Formula – Nonleaf formula

  • This method applies the specified formula to the cells within the account that are based on a non-leaf member in at least one dimension.

     Example:  Related to the example above, Cost of Goods Sold would require a formula for non-leaf members only:

      Leaf Members Non-Leaf Members
      Department A Department B Total
    Cost of Goods Sold Input Input = Revenue x %COGS
  • Accounts using this method can accept data, either through direct input or import, at leaf member combinations.
  • However, its value is recalculated at non-leaf member combination using the supplied formula.
  • This method is useful when it is necessary to enter data for assumptions at leaf levels and then recalculate an average total at non-leaf levels.
    • Examples are common in planning applications, such as driver and pricing-based calculations.
    • A classic planning example is Price, which frequently requires an input at leaf levels, but cannot be aggregated to non-leaf levels since it produces nonsensical data.
    • Instead, what is desired is an average Price to be calculated at non-leaf levels based on a formula involving Revenue and Volume. In this case, it makes sense to make Price a Formula Non-Leaf account.

How to choose

What calculation method should you choose?

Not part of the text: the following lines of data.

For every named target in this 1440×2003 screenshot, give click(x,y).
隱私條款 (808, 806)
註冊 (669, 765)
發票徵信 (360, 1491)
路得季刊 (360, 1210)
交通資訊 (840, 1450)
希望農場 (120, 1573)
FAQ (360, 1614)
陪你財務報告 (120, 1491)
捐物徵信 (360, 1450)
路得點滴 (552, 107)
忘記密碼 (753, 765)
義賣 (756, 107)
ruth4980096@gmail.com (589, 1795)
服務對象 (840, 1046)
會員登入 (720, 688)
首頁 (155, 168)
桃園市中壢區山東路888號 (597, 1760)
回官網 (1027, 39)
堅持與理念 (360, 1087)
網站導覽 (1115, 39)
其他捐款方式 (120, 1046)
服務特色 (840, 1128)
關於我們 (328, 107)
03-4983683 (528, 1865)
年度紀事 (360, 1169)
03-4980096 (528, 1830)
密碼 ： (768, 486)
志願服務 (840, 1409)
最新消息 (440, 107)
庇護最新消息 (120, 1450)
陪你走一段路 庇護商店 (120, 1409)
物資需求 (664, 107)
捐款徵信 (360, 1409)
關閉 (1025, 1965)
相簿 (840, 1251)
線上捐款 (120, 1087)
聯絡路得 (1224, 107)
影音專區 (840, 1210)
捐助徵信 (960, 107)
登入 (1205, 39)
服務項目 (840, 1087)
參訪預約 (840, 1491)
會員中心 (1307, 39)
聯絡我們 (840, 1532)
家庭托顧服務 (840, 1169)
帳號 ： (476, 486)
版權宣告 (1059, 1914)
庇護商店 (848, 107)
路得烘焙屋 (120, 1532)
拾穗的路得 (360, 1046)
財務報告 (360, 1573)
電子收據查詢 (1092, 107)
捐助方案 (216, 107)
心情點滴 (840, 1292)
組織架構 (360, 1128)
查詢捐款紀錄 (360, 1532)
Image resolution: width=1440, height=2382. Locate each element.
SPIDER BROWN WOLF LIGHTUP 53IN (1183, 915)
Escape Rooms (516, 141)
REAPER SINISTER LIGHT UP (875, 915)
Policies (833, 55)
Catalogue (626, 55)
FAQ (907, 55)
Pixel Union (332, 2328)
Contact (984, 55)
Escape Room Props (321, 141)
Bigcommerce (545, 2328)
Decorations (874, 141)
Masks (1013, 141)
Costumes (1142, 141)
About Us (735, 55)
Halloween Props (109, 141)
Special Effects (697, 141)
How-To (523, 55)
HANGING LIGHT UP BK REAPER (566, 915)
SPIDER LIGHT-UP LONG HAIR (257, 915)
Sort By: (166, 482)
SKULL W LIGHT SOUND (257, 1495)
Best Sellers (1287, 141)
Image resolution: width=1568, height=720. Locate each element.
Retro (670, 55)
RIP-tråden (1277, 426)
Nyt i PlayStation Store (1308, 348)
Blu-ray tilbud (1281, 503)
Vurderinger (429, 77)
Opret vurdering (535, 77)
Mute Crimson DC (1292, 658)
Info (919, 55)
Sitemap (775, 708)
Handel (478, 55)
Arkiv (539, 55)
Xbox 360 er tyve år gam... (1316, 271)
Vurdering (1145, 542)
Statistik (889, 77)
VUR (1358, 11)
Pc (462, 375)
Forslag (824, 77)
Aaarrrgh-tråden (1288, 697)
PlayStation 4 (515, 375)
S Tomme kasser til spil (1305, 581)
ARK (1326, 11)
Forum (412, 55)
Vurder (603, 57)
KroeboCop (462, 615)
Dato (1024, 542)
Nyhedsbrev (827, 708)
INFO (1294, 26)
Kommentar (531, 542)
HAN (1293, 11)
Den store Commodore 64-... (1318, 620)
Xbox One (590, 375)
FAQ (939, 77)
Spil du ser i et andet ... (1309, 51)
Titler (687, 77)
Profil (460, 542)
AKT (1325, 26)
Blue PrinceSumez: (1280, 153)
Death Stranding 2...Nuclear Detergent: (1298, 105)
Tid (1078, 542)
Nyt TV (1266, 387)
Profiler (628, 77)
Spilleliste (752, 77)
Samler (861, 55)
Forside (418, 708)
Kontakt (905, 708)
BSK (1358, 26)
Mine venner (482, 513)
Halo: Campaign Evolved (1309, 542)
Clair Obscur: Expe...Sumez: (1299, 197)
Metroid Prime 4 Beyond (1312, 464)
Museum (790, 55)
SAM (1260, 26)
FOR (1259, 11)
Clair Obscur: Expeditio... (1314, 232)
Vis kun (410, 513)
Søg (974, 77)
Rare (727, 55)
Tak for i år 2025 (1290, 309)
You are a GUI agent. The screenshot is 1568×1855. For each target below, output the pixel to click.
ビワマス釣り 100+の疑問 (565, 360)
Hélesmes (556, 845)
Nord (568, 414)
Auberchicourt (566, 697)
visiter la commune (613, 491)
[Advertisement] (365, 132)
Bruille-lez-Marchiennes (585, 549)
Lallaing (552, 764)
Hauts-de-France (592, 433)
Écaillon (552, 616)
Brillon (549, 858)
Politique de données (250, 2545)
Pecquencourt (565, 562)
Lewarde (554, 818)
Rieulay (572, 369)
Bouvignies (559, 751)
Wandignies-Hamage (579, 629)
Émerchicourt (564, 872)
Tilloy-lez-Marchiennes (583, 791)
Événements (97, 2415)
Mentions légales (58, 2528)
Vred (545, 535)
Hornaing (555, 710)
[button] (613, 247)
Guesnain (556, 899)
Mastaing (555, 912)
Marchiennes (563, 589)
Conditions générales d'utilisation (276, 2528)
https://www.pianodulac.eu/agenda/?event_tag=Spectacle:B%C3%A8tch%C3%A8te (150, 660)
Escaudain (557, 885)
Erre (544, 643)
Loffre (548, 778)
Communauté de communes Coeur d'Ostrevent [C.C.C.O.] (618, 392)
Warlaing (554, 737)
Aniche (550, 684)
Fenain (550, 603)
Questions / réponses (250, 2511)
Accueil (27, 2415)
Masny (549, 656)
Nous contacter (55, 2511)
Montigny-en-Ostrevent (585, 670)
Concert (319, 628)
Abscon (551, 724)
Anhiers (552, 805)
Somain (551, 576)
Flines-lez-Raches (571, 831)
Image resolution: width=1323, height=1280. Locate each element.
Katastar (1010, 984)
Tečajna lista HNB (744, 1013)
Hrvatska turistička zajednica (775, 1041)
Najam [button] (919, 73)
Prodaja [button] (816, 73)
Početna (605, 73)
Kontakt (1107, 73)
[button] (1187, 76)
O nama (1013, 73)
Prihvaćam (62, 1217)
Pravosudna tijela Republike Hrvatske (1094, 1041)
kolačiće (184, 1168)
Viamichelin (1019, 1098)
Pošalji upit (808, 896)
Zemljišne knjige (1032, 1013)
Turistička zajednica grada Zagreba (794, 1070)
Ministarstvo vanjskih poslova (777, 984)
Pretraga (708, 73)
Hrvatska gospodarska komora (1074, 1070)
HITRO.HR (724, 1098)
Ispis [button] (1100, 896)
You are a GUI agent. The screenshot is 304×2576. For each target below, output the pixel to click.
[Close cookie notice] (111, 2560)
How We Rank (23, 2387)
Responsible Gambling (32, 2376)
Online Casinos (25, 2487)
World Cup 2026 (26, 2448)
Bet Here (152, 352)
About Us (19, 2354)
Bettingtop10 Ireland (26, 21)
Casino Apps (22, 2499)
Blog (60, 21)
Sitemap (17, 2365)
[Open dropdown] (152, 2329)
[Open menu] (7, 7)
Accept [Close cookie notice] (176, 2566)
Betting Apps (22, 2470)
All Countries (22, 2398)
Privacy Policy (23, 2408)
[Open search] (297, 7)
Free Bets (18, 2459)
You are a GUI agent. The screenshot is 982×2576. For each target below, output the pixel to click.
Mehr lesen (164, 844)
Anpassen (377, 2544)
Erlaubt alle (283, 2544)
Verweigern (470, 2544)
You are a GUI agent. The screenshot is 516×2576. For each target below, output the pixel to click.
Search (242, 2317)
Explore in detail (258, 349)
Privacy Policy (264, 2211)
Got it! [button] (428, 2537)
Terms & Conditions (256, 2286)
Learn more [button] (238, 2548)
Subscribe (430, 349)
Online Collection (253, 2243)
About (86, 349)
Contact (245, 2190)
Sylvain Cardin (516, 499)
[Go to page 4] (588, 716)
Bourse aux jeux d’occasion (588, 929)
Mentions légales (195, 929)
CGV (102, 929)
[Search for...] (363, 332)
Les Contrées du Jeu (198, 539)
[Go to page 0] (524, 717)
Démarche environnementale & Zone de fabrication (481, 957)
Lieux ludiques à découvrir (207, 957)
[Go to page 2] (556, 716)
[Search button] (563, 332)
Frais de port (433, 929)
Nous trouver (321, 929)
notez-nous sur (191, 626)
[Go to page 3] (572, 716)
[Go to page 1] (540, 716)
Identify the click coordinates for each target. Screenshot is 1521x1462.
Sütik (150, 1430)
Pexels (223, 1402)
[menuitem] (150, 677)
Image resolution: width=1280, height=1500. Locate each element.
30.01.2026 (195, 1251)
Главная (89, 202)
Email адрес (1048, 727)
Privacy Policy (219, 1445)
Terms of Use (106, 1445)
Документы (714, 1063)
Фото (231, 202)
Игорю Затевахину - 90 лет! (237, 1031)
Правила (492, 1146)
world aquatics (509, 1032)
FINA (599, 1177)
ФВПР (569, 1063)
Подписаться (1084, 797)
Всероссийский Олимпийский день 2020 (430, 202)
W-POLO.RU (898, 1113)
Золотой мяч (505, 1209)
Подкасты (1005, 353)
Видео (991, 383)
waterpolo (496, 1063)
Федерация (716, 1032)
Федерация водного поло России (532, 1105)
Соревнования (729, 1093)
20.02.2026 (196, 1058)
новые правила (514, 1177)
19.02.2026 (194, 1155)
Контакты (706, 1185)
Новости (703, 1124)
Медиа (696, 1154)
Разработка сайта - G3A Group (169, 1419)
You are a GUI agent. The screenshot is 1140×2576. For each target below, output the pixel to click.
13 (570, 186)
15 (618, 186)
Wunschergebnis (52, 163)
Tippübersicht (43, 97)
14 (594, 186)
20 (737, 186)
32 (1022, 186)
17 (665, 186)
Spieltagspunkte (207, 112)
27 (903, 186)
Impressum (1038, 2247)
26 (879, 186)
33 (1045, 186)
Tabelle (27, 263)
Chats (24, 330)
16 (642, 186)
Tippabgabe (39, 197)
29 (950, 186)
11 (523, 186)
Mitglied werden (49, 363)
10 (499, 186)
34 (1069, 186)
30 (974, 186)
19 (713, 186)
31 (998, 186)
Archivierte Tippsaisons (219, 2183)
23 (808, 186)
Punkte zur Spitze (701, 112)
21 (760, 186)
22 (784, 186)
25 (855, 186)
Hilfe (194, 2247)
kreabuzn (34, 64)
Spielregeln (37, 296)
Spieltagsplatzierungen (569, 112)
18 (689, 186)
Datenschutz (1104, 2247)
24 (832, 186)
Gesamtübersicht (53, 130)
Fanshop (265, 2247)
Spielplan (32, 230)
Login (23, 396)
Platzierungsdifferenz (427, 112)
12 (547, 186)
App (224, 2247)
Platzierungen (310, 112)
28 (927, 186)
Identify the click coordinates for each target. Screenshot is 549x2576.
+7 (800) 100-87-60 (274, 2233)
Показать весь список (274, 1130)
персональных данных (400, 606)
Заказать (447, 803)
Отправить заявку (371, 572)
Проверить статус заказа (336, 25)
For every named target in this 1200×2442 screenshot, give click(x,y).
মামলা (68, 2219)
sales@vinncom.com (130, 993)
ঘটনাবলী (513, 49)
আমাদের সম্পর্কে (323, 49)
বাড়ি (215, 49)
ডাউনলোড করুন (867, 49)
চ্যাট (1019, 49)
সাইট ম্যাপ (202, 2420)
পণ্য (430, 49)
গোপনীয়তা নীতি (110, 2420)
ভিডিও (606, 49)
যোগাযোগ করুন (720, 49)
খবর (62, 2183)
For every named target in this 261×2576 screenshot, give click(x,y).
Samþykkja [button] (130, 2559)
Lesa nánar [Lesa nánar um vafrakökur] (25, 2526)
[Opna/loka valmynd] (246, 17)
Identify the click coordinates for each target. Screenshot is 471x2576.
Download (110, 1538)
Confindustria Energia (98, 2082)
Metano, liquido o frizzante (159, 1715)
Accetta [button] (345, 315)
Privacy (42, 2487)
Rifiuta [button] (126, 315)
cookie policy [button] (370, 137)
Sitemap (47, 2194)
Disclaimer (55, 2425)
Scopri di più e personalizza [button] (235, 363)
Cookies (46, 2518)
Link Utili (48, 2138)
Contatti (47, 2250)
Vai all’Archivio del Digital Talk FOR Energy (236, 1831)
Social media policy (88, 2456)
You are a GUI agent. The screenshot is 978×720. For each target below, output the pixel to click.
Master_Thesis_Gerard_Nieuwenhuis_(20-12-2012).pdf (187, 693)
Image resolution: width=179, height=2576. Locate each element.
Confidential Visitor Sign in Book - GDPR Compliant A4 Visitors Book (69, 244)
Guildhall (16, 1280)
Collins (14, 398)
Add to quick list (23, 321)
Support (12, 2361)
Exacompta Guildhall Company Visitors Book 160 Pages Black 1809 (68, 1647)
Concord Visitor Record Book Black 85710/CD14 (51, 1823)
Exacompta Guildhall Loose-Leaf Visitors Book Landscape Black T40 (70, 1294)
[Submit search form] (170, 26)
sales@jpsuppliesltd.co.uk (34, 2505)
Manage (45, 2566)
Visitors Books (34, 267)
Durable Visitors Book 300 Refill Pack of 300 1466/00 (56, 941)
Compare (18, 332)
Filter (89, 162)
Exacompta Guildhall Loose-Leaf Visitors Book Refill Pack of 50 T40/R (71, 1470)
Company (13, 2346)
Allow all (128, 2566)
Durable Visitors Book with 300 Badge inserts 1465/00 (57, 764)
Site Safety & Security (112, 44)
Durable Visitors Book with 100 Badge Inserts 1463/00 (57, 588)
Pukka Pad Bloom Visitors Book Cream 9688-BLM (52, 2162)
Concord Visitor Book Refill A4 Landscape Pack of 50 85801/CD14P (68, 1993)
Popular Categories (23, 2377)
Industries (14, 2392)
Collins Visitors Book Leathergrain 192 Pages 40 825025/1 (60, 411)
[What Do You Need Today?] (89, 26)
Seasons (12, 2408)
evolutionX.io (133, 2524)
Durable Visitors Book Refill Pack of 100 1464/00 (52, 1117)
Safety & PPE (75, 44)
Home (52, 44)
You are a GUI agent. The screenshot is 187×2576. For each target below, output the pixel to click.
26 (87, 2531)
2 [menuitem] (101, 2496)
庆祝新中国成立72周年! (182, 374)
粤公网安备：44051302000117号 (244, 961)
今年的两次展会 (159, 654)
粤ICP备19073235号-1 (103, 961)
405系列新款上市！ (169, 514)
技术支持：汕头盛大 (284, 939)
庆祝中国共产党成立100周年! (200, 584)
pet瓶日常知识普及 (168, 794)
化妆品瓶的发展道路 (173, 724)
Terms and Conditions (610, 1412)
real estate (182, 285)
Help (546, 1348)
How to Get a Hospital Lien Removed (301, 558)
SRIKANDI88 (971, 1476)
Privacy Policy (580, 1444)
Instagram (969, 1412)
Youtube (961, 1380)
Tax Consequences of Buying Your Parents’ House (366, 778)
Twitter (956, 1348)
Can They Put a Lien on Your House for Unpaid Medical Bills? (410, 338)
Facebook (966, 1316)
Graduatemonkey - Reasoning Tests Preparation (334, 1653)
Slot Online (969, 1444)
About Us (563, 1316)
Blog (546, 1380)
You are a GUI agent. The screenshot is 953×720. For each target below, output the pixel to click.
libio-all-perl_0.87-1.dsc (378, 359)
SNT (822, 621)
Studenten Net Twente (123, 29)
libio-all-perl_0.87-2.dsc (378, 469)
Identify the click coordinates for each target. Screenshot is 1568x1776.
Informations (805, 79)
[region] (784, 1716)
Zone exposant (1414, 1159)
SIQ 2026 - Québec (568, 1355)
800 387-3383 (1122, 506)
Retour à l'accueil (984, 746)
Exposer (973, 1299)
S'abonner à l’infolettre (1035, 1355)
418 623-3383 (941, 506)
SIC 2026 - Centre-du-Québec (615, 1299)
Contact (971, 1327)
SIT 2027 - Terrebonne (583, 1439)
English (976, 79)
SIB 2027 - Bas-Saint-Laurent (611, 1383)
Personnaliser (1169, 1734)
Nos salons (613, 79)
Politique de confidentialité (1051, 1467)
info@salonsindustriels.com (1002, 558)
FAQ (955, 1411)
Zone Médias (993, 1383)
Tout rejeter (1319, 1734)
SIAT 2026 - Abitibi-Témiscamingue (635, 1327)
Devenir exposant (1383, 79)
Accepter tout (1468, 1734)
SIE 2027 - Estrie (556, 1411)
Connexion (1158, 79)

The following table summarizes/compares the calculation methods:

Method Purpose Execution method Performance Currency converted?
Input Allows all users to enter data. Depending on the Account dimension structure, FP&A automatically assumes leaf-member accounts to be input accounts, and no set up is required by the administrator. Data is stored in the fact table; data is consolidated automatically based on the dimension hierarchy. Excellent Yes
Aggregate children Calculates account values by adding, subtracting, or ignoring the values of its direct child accounts, as specified by the administrator. Runs each time the model is queried; the results are not persisted in the fact table. Good, but may be affected by dimension hierarchy design. No
Formula - Standard formula Calculates the account values using the specified calculation rules. Runs through all dimension member combinations each time the model is queried; the results are not persisted in the fact table. Excellent when formulas are simple and the calculations minimal, but may be affected by dimension hierarchy design. No
Formula - Nonleaf formula Applies the specified formula to the cells within the account that are based on a non-leaf member in at least one dimension. Runs through all non-leaf dimension member combinations each time the model is queried; the results are not persisted in the Fact table. Excellent, owing to the limited number of non-leaf combinations in most models. No*
Formula - Leaf formula Applies the specified formula to the cells within the account that represent the intersection of leaf members for all dimensions in the model. Runs through all leaf dimension member combinations each time the model is queried; the results are not persisted in the fact table. Inefficient for large-scale leaf-only calculations. No
  *Data stored in leaf member combinations will be currency converted. Calculated non-leaf results will not be converted.